Place-making for the Placeless Ones: Design for the Homeless near the Mid-levels Escalator

 

Architecture Design Year 3 Studio 2018-19 Semester 1, HKU
Studio Title Place-making for the Placeless Ones: Design for the Homeless near the Mid-levels Escalator
Image Credits Marcus Lau & Sombo Sisay (01-03), Ian Law & Samuel Leung (06-07), Yanheng Lew & Jasmine Meng (04-05)

 

Background

The latest survey on homeless by the Social Welfare Department Hong Kong was tabled to the Legislative Council on May 02 2018. It stated that the number of registered homeless people in Hong Kong, 1127, has jumped 51 per cent since 2014 as sky-high rents, long queues of public housing and time limits on permitted stays in homeless shelters force the city’s poorest inhabitants to sleep rough. “We have always felt that the government’s figures are underestimated,” said Richard Tsoi Yiu-cheong, a community organiser with the Society for Community Organization (SoCo), which helps street sleepers. “Studies conducted by academics and non-governmental organizations have put the figure at about 2,000.” More than half of them sleep in parks, playgrounds, car parks and underneath flyovers.  In March 2018, SoCO released a study that showed the number of “McRefugees”, those who spent their nights in 24-hour branches of McDonald’s had jumped 50 per cent in three years, reaching 384 this year.  In fact, people have been forced into the cycle of homelessness despite having jobs. More than 60 per cent of homeless people are in fact employed, most commonly as hygiene workers, earning an average monthly salary of HK$5,500.

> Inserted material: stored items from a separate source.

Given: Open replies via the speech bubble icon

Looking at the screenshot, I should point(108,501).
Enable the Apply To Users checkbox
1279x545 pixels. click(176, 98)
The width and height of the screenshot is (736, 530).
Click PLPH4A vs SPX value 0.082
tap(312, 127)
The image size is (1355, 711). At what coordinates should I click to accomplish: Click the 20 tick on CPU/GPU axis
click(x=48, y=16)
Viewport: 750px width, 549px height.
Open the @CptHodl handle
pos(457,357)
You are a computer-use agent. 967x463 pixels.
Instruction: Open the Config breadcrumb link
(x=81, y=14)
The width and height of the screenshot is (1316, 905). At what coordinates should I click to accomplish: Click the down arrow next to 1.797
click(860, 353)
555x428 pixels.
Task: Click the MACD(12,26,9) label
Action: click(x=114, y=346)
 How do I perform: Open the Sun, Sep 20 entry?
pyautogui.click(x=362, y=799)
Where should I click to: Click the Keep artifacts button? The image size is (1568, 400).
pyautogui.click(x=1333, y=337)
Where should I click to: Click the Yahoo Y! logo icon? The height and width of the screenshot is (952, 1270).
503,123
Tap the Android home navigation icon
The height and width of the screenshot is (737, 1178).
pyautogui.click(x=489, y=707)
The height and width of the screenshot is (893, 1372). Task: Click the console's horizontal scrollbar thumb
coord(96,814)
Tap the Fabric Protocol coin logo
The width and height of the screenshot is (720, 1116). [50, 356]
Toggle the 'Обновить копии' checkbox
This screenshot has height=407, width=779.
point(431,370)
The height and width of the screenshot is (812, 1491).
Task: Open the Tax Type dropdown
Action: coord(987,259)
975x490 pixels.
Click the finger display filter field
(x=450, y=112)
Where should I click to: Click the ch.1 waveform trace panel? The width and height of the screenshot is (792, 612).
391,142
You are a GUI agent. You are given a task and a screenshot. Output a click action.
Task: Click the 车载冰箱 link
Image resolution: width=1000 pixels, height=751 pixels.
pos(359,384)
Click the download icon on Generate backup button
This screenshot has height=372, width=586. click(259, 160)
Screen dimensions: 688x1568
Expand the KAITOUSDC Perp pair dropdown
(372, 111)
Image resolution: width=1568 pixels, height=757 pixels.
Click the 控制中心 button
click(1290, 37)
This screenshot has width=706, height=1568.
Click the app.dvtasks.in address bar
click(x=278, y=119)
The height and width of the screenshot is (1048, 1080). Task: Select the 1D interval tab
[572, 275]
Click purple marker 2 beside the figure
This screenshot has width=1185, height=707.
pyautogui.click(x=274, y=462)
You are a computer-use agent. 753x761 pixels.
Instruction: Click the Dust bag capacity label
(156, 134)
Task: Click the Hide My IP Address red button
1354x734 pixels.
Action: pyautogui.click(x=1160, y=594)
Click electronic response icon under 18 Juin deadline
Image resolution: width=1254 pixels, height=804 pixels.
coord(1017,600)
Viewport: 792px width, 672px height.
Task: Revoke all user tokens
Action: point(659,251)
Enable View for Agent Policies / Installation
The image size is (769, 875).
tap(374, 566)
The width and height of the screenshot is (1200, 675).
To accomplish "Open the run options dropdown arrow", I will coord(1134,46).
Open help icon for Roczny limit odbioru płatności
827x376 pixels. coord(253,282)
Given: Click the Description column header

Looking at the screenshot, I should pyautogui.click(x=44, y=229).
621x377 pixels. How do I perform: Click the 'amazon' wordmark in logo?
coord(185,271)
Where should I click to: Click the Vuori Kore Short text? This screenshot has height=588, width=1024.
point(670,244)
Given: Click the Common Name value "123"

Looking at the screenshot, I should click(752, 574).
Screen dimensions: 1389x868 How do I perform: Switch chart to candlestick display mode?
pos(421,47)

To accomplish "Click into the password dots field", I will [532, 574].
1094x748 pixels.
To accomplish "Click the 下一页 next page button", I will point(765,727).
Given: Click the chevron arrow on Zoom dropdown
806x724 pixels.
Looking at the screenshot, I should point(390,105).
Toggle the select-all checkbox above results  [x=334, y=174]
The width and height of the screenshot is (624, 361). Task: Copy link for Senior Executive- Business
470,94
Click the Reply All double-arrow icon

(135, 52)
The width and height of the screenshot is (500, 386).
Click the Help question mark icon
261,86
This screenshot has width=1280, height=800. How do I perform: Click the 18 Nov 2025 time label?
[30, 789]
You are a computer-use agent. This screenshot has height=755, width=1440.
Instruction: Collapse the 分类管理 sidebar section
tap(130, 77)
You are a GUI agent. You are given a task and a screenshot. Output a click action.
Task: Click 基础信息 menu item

The solution in the long run may be turning vacant public premises into social housing to accommodate the homeless and shortening the queue for public housing. However the need for the provision of temporary shelters and supporting facilities is imminent. Beyond the demand for safety, hygiene and health, it is also essential to consider how the design of these shelters and facilities could make the homeless feel “home” in the city instead of being merely hidden and forgotten.

Site

Hong Kong Island is currently ranked no. 2 for the number of homeless people in Hong Kong, and many homeless people linger in the area of Central, Sheungwan, Wanchai, and Sai Wan. A 800x300m strip of land around the central Mid-levels Escalator Area is chosen as the testing ground in this studio for students to explore the possibilities of inserting shelter and facilities along, around and near the escalator for the homeless. The 800 meter long escalator system is an efficient network connecting the complex topographical conditions, pedestrian flows and street networks from Central Market all the way up to Conduit Road. Escalators, moving walkways, ramps and stairs integrate with buildings and grounds in various ways and this results in series of distinctive urban spatial conditions. Is it possible to take this unique site characteristics of the escalator as the design driver for making the shelters and facilities which could integrate seamlessly with the urban fabric while maintains a sense of territory without conflicting with the existing urban activities?